» **WHAT IS NEEDED**:
Stopping right after the line with "Screen dimensions: 956x916", please reproduce the material below exactly from its first line.

++++++++++

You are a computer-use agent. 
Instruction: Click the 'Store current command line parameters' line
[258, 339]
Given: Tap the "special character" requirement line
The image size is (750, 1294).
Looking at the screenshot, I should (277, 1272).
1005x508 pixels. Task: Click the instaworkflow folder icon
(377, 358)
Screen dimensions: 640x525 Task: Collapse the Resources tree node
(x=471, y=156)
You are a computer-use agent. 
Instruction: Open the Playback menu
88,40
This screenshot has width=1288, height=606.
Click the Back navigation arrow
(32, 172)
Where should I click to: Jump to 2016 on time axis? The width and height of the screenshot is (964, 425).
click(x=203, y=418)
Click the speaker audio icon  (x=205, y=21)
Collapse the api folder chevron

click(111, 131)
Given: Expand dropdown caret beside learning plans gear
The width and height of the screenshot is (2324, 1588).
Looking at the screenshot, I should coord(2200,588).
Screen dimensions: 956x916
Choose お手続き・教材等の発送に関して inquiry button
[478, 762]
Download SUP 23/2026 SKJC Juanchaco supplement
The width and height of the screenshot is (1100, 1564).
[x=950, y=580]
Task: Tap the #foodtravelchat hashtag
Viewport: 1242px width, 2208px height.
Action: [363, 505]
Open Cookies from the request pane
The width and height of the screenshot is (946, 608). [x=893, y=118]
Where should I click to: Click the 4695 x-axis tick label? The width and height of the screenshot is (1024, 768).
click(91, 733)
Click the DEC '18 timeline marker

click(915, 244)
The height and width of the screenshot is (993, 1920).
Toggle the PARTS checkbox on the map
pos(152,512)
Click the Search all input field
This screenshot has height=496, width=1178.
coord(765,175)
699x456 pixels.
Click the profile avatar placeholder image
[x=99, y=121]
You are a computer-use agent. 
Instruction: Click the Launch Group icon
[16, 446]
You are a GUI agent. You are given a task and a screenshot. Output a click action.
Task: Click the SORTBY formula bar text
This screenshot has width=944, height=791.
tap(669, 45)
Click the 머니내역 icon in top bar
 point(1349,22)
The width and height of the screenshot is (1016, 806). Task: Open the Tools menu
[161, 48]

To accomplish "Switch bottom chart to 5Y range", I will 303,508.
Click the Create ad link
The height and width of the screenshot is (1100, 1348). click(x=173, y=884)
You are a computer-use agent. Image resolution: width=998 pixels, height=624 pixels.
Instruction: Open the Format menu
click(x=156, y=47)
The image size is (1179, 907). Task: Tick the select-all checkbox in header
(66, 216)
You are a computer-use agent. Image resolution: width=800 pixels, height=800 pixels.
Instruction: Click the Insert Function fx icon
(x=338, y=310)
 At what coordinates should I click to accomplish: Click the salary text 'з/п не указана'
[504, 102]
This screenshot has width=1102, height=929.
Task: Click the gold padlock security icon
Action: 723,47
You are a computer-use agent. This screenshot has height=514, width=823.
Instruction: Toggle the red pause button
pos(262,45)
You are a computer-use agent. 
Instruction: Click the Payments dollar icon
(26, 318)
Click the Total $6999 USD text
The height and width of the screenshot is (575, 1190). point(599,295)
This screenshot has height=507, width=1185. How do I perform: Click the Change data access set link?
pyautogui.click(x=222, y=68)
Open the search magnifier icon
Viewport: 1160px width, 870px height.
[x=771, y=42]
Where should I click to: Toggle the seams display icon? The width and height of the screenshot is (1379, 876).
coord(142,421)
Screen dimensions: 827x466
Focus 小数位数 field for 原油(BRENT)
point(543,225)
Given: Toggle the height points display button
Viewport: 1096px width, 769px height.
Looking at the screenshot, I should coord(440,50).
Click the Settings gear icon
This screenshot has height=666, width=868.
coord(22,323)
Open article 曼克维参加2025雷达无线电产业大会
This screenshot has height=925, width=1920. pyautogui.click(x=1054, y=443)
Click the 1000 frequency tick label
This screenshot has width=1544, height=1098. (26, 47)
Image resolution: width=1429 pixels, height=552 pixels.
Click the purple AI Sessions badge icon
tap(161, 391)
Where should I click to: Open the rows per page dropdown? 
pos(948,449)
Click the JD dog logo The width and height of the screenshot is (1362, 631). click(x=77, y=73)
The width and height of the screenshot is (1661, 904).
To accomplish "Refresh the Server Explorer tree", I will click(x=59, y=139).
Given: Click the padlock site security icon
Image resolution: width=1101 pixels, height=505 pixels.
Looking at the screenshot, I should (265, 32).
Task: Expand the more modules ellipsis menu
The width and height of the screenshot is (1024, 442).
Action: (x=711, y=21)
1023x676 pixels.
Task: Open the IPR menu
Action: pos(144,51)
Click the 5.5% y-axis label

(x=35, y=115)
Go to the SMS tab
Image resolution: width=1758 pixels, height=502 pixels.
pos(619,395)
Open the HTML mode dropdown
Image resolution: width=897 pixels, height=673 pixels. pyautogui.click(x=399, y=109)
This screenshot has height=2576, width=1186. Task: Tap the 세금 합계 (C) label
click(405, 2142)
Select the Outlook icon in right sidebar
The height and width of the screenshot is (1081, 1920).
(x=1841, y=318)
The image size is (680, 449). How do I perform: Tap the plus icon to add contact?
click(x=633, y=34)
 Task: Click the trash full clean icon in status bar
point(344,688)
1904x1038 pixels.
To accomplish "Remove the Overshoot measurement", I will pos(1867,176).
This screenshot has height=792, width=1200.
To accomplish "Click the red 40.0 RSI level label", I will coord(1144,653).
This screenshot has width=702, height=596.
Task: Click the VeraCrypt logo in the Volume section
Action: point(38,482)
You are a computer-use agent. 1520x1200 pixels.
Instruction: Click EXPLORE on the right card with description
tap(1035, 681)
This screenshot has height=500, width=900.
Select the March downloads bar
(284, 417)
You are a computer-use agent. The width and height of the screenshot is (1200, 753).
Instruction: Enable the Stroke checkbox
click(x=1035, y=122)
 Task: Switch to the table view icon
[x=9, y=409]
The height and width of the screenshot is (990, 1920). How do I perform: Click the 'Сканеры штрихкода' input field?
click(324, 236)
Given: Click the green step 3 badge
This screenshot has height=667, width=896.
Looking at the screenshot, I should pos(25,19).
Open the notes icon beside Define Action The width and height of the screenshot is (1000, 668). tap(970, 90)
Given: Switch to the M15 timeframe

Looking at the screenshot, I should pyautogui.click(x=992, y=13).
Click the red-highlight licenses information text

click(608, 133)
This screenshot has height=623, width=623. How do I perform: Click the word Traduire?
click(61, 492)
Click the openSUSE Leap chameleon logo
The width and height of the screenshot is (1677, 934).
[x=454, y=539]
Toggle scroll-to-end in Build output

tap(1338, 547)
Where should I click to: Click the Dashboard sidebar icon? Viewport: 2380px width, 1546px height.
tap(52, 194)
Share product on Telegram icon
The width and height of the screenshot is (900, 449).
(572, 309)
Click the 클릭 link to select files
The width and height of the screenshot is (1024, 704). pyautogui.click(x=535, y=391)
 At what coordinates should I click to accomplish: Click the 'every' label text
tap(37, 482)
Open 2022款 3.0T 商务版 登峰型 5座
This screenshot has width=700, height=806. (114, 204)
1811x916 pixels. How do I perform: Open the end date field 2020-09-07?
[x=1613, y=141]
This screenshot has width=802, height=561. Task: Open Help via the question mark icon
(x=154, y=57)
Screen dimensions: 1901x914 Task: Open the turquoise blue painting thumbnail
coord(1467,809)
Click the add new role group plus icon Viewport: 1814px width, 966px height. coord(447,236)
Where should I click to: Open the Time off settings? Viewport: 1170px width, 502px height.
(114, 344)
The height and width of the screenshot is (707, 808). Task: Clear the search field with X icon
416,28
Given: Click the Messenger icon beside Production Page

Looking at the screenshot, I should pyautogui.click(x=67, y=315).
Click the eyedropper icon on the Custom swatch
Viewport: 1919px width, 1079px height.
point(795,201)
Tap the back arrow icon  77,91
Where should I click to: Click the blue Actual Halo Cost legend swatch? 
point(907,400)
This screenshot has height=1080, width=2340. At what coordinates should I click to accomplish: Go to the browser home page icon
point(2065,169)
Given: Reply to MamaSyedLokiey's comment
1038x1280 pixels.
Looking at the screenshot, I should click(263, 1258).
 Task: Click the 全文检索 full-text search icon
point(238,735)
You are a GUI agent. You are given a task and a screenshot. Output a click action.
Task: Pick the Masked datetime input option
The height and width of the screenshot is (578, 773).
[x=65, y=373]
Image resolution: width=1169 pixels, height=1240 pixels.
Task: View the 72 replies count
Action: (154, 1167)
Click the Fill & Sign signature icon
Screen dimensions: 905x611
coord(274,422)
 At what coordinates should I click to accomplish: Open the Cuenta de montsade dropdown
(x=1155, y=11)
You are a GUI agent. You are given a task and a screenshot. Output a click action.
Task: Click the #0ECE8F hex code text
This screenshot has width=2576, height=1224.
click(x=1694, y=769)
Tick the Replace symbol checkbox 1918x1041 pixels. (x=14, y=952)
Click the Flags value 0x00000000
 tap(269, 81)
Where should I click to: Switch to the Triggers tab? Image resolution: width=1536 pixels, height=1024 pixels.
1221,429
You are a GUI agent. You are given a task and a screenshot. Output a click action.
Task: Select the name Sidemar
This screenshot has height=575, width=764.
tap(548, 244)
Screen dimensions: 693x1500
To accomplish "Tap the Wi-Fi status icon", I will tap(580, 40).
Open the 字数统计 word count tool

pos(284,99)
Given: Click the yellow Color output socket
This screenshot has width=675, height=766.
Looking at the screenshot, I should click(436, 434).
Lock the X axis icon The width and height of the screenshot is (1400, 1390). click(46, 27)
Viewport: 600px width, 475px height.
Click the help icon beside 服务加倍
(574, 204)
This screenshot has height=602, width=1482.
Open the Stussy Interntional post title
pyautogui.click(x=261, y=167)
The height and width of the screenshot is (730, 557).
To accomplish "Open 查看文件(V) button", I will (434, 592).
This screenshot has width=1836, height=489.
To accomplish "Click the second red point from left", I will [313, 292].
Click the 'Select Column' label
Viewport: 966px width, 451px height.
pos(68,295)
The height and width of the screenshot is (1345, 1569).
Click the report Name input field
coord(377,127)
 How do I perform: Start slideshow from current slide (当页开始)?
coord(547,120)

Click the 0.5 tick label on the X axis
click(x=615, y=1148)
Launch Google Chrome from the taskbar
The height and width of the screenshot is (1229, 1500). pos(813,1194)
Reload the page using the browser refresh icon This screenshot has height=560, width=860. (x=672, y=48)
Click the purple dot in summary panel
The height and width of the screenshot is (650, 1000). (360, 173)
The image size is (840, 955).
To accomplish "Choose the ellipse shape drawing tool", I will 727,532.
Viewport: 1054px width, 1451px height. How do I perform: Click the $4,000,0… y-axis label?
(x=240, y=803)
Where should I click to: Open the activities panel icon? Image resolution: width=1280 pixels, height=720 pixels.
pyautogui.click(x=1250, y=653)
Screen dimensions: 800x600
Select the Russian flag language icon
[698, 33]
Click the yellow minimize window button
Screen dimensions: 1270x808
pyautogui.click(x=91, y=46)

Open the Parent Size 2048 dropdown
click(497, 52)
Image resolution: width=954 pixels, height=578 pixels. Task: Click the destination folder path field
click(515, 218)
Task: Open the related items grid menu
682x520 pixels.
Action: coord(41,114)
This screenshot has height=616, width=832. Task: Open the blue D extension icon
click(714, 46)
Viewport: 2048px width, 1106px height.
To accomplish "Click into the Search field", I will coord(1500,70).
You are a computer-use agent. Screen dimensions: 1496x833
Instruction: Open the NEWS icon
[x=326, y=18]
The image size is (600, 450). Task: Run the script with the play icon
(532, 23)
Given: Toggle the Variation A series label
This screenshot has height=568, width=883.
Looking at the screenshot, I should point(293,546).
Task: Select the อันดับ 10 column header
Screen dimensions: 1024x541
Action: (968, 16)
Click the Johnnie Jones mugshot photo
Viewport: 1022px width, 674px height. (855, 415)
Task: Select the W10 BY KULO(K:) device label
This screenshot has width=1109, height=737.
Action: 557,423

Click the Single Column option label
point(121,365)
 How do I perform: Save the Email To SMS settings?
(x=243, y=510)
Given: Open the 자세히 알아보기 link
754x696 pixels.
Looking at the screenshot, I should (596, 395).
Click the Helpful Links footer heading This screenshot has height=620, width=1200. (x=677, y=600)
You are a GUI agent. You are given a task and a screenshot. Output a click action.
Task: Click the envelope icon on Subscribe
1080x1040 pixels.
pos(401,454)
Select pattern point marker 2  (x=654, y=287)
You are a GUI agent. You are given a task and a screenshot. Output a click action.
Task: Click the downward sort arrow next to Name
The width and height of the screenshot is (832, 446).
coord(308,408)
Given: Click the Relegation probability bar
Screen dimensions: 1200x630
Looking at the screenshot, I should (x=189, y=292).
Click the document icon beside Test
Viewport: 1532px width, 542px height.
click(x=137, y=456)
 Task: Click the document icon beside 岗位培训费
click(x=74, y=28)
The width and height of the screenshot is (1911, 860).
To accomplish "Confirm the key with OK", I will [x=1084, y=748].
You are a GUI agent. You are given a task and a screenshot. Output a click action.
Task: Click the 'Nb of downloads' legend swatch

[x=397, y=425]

++++++++++

» **RESPONSE TO THE TASK**:
You are a computer-use agent. 
Instruction: Click the 'Store current command line parameters' line
[258, 339]
Given: Tap the "special character" requirement line
The image size is (750, 1294).
Looking at the screenshot, I should (277, 1272).
1005x508 pixels. Task: Click the instaworkflow folder icon
(377, 358)
Screen dimensions: 640x525 Task: Collapse the Resources tree node
(x=471, y=156)
You are a computer-use agent. 
Instruction: Open the Playback menu
88,40
This screenshot has width=1288, height=606.
Click the Back navigation arrow
(32, 172)
Where should I click to: Jump to 2016 on time axis? The width and height of the screenshot is (964, 425).
click(x=203, y=418)
Click the speaker audio icon  (x=205, y=21)
Collapse the api folder chevron

click(111, 131)
Given: Expand dropdown caret beside learning plans gear
The width and height of the screenshot is (2324, 1588).
Looking at the screenshot, I should coord(2200,588).
Screen dimensions: 956x916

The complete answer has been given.